_Raw data_
########################################
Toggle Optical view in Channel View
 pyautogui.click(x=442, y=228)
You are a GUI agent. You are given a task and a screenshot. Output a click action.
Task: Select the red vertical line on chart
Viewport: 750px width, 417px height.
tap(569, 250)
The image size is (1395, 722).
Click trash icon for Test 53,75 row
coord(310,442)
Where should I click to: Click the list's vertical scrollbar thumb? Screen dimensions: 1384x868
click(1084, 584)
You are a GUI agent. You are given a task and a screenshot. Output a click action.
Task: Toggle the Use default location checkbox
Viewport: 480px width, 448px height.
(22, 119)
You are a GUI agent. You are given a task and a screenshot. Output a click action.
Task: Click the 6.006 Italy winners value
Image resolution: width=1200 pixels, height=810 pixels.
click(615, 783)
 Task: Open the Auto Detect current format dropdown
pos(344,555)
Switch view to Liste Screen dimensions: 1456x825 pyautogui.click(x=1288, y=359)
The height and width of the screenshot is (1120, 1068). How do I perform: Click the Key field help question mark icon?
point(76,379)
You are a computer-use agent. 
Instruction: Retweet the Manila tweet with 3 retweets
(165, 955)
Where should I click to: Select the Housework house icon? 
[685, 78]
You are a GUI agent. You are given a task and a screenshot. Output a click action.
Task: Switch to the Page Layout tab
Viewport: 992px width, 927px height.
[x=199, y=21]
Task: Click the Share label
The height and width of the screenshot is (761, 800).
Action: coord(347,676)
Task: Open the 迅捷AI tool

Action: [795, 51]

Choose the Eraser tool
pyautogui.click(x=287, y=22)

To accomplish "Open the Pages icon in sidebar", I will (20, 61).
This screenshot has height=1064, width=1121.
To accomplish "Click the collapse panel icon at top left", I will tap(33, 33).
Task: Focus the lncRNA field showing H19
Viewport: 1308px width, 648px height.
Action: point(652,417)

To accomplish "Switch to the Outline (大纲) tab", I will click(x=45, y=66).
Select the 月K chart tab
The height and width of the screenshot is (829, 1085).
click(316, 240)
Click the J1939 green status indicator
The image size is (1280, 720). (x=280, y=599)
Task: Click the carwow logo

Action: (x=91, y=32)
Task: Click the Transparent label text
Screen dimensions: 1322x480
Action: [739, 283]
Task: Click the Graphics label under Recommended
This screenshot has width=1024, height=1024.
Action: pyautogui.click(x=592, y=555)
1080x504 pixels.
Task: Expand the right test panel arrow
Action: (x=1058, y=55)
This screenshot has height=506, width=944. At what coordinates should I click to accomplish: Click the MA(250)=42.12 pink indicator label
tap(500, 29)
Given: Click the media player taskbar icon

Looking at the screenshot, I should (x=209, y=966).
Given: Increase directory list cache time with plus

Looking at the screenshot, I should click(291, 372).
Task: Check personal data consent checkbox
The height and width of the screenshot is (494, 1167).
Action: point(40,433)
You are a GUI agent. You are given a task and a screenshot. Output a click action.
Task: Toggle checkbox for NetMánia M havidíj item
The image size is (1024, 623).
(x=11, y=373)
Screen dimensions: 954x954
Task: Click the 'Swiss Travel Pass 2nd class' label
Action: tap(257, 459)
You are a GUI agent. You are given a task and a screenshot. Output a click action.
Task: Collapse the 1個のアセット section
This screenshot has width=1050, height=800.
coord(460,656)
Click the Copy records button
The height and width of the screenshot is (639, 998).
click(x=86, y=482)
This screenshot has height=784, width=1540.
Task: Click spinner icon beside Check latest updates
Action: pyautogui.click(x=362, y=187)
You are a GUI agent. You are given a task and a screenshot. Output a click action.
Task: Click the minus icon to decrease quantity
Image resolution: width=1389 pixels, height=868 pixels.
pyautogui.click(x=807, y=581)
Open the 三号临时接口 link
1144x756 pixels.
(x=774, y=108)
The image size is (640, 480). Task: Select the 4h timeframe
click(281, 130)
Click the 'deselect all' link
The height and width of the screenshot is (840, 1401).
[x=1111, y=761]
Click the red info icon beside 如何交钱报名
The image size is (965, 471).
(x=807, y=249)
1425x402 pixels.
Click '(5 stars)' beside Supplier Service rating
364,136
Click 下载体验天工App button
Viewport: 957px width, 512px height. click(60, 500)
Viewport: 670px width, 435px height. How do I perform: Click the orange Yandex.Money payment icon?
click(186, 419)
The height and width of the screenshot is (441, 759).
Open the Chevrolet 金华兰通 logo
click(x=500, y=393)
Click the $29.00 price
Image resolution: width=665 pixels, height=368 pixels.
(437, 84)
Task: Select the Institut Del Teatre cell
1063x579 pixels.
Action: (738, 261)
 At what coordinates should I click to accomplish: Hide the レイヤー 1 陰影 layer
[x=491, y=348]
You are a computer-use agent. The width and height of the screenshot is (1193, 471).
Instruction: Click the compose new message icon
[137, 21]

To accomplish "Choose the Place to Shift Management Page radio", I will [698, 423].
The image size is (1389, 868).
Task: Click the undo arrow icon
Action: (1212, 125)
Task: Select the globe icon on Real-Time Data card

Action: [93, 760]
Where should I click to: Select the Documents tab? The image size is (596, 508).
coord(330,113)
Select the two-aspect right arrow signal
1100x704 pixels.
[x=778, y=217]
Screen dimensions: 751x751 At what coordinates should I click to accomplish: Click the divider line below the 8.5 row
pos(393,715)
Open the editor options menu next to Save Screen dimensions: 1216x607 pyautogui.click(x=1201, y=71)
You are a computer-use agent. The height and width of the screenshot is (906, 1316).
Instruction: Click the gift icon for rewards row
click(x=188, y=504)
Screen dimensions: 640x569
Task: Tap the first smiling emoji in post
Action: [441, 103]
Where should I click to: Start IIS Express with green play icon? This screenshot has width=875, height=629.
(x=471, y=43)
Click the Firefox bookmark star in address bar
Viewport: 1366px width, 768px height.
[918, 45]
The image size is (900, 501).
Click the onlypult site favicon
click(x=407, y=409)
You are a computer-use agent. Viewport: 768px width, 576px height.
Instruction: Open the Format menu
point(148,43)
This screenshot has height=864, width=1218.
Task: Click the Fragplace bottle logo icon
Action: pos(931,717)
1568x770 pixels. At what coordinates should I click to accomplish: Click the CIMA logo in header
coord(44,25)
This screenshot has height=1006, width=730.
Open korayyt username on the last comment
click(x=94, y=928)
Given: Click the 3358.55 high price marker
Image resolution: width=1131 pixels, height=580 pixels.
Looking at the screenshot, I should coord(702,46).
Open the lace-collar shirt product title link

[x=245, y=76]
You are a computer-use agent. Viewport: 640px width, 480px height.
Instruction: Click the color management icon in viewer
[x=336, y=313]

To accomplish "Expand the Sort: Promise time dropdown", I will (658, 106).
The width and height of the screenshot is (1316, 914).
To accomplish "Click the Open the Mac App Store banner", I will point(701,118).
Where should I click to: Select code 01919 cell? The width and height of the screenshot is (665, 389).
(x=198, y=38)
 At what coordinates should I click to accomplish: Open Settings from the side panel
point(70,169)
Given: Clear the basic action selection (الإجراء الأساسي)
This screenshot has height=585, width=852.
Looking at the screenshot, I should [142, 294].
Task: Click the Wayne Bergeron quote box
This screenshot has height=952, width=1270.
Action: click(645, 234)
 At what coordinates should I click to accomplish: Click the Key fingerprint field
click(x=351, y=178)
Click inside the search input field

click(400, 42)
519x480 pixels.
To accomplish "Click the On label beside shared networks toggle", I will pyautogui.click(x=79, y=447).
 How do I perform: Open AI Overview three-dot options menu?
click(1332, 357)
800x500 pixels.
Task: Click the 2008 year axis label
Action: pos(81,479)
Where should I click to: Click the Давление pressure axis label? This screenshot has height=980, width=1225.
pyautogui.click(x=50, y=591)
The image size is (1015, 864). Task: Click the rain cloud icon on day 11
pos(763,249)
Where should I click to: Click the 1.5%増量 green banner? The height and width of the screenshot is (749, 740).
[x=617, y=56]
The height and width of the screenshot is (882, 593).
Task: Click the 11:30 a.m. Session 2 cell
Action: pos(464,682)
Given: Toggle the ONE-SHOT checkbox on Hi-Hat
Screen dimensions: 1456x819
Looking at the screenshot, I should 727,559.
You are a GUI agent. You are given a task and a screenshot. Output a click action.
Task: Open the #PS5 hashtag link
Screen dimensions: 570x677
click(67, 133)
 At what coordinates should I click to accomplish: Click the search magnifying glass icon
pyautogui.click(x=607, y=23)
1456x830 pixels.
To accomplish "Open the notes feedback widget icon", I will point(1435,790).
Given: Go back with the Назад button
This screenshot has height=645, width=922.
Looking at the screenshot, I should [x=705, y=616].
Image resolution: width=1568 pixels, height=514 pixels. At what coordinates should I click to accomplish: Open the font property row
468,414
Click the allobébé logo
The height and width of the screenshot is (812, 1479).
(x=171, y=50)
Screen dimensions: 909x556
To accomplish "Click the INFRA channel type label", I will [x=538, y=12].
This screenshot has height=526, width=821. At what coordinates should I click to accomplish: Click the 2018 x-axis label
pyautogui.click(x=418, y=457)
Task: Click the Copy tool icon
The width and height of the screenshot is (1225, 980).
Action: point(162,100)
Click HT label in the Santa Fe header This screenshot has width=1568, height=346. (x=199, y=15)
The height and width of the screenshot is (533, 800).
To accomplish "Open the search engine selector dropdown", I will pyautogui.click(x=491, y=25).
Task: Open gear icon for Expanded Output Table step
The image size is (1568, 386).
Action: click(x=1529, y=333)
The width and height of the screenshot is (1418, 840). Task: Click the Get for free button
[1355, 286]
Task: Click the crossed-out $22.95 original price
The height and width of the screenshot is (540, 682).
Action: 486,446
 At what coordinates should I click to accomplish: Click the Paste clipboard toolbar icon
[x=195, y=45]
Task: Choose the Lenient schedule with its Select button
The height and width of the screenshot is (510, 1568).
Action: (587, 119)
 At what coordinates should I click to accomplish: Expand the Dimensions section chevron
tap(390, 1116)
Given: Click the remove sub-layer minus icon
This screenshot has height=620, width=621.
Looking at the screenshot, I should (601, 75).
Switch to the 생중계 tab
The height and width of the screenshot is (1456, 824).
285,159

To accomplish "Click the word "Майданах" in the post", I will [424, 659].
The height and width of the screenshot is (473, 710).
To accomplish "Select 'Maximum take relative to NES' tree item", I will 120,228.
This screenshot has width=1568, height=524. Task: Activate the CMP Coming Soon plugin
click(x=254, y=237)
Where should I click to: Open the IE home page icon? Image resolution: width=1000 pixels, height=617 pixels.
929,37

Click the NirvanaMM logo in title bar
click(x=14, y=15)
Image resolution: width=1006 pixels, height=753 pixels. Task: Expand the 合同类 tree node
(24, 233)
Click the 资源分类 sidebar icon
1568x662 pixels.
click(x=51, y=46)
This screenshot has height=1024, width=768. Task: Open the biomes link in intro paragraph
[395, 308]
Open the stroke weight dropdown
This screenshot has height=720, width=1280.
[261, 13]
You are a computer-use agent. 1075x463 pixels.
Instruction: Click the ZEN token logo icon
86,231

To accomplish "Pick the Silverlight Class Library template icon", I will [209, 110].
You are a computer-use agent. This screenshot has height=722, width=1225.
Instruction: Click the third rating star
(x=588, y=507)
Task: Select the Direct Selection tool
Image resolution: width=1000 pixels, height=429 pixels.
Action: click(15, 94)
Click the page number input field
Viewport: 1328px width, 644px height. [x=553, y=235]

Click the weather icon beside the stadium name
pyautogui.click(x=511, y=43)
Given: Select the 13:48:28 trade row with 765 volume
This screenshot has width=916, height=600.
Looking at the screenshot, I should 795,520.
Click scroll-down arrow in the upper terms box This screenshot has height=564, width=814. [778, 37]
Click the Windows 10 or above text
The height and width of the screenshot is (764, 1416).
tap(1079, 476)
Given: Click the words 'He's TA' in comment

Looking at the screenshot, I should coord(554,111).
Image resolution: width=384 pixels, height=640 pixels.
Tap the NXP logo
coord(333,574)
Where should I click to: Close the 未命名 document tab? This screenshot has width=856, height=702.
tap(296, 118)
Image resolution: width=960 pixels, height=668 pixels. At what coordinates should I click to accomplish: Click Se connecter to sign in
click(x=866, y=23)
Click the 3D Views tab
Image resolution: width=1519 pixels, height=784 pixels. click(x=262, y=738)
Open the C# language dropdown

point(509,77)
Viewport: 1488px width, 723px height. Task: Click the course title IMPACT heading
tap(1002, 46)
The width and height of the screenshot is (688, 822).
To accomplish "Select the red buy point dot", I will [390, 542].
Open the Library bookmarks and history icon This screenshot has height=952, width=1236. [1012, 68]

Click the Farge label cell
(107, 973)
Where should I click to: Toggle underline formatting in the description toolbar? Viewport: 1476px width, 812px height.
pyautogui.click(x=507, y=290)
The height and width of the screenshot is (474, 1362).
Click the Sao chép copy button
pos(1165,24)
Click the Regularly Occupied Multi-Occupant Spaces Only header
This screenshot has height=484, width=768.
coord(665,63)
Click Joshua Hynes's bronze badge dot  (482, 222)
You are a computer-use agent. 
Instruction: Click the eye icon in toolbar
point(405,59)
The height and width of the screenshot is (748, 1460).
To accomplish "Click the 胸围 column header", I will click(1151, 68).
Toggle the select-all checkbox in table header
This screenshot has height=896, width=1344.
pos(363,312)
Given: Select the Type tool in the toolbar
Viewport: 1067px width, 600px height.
########################################
_Your goal_
The word "item" may occur in lines of the records. Report how many such lines there are, giving only the number.

_Task response_
2